Implementation:Scikit learn Scikit learn FetchLfw
| Knowledge Sources | |
|---|---|
| Domains | Data Loading, Computer Vision |
| Last Updated | 2026-02-08 15:00 GMT |
Overview
Concrete tool for fetching the Labeled Faces in the Wild (LFW) face recognition dataset provided by scikit-learn.
Description
This module provides two main functions for loading the LFW dataset: fetch_lfw_people for face recognition tasks (person identification) and fetch_lfw_pairs for face verification tasks (same/different person classification). The dataset consists of JPEG images of famous people collected from the internet. The module supports loading both original and funneled (aligned) versions, with configurable image resizing and minimum face count filtering.
Usage
Use fetch_lfw_people for training face recognition classifiers and fetch_lfw_pairs for face verification experiments.

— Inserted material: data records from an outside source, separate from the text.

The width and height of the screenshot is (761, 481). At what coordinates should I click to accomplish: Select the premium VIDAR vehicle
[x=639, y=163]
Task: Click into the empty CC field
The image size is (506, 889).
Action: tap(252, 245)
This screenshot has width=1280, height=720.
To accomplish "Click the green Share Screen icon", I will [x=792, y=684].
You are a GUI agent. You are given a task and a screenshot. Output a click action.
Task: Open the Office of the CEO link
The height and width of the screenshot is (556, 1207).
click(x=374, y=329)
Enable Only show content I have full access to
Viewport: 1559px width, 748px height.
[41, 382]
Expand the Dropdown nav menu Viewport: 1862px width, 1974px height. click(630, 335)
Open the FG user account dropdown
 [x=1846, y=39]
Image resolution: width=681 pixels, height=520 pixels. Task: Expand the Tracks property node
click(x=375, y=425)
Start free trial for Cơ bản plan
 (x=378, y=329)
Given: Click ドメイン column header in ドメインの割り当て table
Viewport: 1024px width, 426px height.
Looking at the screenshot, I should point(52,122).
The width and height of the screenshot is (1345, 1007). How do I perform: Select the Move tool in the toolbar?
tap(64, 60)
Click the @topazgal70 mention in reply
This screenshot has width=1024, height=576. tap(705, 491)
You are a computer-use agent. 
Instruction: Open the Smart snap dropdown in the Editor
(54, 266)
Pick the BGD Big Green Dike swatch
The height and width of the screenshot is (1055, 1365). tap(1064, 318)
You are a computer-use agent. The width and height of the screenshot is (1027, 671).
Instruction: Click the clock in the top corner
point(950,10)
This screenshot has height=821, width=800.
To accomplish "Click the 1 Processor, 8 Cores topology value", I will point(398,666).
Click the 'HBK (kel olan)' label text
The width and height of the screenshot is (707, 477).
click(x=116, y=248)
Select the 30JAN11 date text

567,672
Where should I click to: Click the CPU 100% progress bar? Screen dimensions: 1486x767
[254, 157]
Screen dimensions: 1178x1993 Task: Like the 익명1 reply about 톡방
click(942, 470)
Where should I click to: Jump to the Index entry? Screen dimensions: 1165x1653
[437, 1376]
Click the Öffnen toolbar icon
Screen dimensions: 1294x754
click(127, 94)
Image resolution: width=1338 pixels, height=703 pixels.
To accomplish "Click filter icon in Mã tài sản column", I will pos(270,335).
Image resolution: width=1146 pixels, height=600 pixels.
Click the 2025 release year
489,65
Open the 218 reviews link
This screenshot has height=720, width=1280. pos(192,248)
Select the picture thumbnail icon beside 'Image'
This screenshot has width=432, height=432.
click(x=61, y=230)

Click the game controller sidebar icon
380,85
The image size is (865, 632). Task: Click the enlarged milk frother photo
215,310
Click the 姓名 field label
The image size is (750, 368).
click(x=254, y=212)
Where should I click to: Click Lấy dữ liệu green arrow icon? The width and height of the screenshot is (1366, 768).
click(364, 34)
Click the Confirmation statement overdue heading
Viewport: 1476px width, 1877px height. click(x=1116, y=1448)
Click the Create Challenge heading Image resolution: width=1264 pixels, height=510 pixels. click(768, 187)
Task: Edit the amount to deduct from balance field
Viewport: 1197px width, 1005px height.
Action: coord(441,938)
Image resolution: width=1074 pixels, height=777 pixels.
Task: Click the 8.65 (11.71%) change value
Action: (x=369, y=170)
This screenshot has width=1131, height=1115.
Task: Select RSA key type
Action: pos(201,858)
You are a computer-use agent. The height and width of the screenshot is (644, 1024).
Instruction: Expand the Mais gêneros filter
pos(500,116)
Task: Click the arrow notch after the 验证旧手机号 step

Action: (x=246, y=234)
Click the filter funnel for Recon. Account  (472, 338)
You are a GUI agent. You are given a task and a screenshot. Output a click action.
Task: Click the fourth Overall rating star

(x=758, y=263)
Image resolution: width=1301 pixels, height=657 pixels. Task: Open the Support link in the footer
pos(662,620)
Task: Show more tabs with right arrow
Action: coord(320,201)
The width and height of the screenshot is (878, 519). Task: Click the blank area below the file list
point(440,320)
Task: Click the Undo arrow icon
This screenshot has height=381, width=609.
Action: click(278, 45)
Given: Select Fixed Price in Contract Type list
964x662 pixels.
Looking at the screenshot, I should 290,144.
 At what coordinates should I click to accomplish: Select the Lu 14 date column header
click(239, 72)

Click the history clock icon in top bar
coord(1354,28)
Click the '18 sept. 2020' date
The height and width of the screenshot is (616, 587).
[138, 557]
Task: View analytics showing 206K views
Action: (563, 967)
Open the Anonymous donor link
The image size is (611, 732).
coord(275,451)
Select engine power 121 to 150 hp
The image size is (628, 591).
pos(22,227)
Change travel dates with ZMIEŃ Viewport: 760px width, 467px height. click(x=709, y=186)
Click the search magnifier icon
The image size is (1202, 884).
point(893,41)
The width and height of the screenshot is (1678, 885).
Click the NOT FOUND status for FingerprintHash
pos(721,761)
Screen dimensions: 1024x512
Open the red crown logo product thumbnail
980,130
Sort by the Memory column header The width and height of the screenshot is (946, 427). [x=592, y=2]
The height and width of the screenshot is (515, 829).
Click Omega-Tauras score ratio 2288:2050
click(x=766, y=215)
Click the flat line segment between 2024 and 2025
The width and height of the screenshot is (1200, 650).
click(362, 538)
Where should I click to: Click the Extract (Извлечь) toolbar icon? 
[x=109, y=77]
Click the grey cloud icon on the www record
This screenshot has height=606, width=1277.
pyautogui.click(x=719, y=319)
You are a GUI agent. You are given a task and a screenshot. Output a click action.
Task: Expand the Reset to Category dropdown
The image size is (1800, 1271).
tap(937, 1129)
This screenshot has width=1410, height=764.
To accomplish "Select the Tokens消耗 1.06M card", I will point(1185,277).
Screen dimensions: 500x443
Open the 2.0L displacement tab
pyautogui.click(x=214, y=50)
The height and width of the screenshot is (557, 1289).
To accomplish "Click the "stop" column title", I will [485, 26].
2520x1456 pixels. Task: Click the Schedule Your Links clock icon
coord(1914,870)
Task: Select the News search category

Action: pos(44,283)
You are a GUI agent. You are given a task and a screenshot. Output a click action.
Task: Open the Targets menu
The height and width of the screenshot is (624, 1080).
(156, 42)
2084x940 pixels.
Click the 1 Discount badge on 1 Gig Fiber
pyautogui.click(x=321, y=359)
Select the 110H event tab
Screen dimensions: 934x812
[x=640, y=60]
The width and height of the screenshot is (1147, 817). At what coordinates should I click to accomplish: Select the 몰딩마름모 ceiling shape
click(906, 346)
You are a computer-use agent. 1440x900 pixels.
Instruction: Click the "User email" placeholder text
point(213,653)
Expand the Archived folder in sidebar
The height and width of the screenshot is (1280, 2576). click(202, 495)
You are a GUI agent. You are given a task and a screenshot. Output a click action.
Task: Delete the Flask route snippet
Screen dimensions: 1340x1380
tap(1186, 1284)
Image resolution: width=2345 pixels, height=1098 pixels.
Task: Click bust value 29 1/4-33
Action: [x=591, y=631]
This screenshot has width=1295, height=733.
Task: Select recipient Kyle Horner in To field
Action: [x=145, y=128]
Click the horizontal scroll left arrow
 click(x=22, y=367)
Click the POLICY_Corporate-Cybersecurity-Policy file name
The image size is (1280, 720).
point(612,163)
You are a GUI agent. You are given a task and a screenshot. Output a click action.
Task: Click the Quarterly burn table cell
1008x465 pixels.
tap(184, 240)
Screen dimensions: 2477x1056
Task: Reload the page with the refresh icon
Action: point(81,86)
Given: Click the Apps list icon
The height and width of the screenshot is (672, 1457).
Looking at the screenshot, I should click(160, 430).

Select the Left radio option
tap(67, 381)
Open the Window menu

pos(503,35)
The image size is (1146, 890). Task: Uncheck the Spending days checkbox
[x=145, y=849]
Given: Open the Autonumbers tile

The dataset is commonly used as a benchmark for face recognition and dimensionality reduction algorithms.
Code Reference
Source Location
- Repository: scikit-learn
- File: sklearn/datasets/_lfw.py
Signature
def fetch_lfw_people(
*,
data_home=None,
funneled=True,
resize=0.5,
min_faces_per_person=0,
color=False,
slice_=(slice(70, 195), slice(78, 172)),
download_if_missing=True,
return_X_y=False,
n_retries=3,
delay=1.0,
)
def fetch_lfw_pairs(
*,
subset="train",
data_home=None,
funneled=True,
resize=0.5,
color=False,
slice_=(slice(70, 195), slice(78, 172)),
download_if_missing=True,
n_retries=3,
delay=1.0,
)
Import
from sklearn.datasets import fetch_lfw_people, fetch_lfw_pairs
I/O Contract
Inputs
| Name | Type | Required | Description |
|---|---|---|---|
| data_home | str or PathLike or None | No | Custom directory for data storage |
| funneled | bool | No | Whether to use funneled (aligned) images (default: True) |
| resize | float | No | Ratio for resizing face images (default: 0.5) |
| min_faces_per_person | int | No | Minimum number of faces per person to include (default: 0) |
| color | bool | No | Whether to load color images (default: False) |
| slice_ | tuple of slices | No | Crop region for face extraction |
| return_X_y | bool | No | If True, return (data, target) tuple (default: False) |
| subset | str | No | For pairs: 'train', 'test', or '10_folds' (default: 'train') |
Outputs
| Name | Type | Description |
|---|---|---|
| data | Bunch | Dictionary-like with data (image array), target (person IDs), target_names, images, DESCR |
| (X, y) | tuple | Returned when return_X_y=True; flattened images and person labels |
Usage Examples
Basic Usage
from sklearn.datasets import fetch_lfw_people
# Load faces with at least 70 images per person
lfw = fetch_lfw_people(min_faces_per_person=70, resize=0.4)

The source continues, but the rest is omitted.